*** Begin section ***
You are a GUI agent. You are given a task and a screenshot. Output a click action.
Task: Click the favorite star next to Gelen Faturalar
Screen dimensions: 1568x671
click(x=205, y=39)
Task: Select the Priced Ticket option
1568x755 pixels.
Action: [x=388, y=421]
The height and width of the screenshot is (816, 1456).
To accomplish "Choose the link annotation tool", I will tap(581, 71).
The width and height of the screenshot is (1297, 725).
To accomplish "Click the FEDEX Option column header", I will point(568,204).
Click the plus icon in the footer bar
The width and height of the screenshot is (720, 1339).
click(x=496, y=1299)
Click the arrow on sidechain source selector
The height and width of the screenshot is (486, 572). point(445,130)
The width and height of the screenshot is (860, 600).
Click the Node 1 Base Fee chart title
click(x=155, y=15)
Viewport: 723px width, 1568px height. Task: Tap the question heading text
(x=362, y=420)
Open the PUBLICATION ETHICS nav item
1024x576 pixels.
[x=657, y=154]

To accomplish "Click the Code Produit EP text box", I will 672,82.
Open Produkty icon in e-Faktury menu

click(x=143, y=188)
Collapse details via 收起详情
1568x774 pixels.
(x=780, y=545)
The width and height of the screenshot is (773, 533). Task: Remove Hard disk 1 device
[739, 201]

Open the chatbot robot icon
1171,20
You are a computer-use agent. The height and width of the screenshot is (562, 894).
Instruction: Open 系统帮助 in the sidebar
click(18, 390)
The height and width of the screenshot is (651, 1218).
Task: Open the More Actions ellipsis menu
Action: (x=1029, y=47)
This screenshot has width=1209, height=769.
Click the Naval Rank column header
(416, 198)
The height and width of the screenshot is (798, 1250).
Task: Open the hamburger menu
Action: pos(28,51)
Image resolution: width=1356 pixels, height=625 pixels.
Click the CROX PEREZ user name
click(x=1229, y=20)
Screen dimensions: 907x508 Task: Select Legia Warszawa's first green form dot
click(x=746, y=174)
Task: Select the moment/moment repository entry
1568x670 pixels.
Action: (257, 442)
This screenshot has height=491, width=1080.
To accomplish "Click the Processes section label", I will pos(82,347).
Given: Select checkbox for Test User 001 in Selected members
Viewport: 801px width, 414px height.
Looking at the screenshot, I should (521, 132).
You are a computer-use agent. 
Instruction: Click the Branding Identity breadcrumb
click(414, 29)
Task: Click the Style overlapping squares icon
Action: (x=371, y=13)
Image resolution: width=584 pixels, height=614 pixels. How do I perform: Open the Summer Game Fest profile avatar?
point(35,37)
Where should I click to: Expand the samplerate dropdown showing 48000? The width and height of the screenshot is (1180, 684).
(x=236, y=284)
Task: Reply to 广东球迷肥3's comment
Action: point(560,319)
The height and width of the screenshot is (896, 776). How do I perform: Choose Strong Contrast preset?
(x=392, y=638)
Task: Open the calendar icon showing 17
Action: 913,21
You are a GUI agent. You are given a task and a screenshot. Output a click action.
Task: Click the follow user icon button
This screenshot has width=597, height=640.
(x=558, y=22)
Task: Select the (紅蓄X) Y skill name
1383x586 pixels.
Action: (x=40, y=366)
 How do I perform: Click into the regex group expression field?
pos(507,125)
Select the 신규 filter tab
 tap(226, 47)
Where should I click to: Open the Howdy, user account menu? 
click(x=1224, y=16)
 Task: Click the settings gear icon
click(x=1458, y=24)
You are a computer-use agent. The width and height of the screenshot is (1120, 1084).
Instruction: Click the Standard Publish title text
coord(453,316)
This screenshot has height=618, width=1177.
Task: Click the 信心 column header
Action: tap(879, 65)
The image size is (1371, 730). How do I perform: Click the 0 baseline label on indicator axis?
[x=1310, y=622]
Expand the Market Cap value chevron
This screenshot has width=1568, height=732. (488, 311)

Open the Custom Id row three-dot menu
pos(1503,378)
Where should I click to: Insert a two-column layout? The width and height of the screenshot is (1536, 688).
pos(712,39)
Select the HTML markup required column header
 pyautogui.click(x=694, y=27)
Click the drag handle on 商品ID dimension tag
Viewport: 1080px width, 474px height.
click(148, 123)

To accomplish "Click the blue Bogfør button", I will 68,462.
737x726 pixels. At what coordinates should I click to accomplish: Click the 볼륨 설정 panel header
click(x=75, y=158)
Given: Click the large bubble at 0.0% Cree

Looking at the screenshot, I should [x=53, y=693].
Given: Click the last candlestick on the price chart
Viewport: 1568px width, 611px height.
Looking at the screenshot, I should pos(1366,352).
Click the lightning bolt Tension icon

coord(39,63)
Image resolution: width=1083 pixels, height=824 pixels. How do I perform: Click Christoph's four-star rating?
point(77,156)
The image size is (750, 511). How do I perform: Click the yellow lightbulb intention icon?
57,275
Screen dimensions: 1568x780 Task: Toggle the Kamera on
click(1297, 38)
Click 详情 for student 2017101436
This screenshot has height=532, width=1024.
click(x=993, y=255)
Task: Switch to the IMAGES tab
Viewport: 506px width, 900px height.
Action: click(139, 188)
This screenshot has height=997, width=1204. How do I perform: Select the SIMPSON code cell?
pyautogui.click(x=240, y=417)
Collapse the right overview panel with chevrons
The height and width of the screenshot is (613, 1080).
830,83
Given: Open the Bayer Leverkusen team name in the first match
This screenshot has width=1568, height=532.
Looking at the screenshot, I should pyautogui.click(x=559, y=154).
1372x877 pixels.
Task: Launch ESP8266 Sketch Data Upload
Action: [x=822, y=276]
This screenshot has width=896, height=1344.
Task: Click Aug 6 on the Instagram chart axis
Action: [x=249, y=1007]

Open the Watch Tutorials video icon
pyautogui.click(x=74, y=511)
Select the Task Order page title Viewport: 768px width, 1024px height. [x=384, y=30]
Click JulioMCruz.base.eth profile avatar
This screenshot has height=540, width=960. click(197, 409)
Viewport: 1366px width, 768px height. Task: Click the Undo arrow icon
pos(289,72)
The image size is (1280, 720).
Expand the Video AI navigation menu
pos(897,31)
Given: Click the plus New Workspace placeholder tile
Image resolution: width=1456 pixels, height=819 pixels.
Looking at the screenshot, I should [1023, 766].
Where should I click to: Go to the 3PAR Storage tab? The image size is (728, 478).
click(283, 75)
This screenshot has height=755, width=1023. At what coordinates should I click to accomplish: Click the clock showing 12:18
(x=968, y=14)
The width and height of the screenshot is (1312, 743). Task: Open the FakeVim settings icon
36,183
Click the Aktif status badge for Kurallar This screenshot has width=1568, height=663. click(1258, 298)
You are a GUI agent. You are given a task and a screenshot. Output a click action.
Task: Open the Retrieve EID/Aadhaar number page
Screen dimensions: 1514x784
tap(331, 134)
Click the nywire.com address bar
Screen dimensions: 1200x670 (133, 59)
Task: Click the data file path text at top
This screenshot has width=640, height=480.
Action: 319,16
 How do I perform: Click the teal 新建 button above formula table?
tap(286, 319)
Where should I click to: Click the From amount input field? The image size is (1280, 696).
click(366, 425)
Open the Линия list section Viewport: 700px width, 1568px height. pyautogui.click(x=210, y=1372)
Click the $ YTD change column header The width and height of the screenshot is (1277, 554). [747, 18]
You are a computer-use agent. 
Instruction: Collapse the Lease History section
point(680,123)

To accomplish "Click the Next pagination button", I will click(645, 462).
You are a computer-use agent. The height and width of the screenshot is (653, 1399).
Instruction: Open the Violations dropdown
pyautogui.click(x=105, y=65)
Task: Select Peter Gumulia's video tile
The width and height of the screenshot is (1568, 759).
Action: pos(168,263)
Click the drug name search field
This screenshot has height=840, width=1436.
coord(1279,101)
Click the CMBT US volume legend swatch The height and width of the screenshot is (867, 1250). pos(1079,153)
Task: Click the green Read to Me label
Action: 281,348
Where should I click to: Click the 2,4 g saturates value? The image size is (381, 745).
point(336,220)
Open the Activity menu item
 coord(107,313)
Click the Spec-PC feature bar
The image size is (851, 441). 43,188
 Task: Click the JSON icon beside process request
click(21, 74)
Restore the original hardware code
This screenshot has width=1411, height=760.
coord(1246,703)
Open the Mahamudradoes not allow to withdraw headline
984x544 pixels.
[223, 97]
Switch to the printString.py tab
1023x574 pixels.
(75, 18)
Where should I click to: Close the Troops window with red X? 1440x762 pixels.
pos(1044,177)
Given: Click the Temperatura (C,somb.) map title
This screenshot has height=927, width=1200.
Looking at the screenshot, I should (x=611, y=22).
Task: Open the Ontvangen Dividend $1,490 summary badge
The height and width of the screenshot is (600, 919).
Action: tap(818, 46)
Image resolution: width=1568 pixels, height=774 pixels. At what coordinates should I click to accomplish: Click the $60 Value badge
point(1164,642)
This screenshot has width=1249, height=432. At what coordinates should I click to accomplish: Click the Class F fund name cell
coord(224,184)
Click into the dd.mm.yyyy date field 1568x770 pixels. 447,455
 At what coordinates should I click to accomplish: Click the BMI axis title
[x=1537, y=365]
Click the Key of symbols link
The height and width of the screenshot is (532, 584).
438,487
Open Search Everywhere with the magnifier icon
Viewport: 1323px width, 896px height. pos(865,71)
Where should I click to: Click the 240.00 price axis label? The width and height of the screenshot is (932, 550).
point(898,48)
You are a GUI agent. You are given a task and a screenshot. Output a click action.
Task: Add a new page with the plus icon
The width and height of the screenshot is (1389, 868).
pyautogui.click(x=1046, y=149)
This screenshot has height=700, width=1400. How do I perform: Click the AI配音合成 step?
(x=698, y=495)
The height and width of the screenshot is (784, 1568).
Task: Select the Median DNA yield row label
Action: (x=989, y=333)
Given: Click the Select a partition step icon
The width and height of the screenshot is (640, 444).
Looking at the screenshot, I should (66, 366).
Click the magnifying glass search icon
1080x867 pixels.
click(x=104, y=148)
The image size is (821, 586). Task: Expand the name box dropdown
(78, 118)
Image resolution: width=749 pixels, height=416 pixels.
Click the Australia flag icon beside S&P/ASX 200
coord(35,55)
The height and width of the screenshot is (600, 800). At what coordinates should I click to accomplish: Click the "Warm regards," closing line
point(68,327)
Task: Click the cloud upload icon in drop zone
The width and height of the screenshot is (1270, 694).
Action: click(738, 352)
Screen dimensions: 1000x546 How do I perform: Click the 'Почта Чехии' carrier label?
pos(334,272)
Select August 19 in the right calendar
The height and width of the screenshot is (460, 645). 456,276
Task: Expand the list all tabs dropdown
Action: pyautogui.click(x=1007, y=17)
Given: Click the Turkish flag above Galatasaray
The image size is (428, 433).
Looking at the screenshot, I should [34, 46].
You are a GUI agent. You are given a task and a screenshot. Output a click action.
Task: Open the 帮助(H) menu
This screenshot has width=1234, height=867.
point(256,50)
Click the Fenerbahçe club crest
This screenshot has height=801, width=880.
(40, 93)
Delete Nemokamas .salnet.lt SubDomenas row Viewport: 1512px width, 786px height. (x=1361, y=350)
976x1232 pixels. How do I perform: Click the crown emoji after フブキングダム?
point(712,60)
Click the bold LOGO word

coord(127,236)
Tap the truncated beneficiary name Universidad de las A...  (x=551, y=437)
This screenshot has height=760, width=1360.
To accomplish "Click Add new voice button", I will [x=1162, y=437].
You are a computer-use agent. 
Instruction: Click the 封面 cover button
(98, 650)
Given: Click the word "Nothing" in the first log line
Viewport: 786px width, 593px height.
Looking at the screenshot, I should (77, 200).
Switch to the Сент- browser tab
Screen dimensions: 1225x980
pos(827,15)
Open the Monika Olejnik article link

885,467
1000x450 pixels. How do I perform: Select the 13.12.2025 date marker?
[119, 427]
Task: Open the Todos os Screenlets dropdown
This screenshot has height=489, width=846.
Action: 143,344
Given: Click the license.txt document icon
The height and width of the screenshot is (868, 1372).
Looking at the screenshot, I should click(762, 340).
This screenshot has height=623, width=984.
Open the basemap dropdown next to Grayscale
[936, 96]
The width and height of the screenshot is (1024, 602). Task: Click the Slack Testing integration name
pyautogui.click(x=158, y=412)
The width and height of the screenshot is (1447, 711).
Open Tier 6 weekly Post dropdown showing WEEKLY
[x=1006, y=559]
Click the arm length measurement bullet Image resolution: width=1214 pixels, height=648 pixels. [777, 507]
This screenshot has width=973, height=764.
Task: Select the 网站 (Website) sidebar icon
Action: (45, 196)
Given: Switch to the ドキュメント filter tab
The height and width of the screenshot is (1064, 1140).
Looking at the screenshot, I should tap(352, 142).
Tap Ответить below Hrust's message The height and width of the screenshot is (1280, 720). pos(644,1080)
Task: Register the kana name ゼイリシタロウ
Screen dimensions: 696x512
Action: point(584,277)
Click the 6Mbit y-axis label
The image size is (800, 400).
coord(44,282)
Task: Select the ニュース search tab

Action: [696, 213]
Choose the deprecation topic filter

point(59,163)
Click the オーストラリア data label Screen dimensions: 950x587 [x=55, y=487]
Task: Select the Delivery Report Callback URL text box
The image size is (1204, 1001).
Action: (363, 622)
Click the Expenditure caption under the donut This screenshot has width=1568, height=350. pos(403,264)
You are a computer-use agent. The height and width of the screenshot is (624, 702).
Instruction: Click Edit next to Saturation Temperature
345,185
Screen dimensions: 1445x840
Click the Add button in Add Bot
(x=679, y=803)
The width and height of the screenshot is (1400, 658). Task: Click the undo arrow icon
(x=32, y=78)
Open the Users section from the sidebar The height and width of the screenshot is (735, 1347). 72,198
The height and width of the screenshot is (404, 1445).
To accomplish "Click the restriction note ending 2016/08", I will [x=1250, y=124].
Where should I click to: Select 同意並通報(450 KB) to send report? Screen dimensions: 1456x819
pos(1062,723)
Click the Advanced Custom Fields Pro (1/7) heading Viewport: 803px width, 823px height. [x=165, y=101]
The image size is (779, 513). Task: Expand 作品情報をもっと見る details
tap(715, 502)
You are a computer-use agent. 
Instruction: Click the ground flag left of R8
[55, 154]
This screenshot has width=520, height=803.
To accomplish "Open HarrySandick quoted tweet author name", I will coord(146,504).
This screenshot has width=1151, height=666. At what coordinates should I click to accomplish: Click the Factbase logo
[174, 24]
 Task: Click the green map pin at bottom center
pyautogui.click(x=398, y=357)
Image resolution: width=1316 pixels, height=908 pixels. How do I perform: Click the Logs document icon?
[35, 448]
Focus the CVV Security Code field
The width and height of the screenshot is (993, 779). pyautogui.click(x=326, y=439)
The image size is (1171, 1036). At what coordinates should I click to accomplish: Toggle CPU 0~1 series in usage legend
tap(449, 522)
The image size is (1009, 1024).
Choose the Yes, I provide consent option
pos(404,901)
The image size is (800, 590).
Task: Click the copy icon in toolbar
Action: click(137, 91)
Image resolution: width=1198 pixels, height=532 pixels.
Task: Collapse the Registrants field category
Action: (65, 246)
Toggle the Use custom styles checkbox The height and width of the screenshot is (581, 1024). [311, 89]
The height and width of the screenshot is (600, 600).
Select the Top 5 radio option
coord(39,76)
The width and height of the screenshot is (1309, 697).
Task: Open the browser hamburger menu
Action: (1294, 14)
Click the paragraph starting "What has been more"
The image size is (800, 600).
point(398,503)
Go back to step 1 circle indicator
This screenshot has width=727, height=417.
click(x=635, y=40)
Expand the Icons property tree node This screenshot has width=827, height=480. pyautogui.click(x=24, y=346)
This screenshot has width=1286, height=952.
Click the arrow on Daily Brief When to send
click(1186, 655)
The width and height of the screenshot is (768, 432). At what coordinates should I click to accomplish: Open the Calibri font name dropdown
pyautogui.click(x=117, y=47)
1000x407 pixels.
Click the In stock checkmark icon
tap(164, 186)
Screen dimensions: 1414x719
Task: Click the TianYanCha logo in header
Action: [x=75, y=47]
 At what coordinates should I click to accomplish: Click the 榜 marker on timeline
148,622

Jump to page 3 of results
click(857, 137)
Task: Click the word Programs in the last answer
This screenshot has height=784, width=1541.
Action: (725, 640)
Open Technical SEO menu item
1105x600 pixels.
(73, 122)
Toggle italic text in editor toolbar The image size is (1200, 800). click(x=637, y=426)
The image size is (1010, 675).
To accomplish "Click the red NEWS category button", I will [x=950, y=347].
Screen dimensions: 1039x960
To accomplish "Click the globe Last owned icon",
*** End section ***
_Aim of the exercise_
Only the count should be given: the number of lines in the entries above containing the word "checkbox".

_Solved problem_
2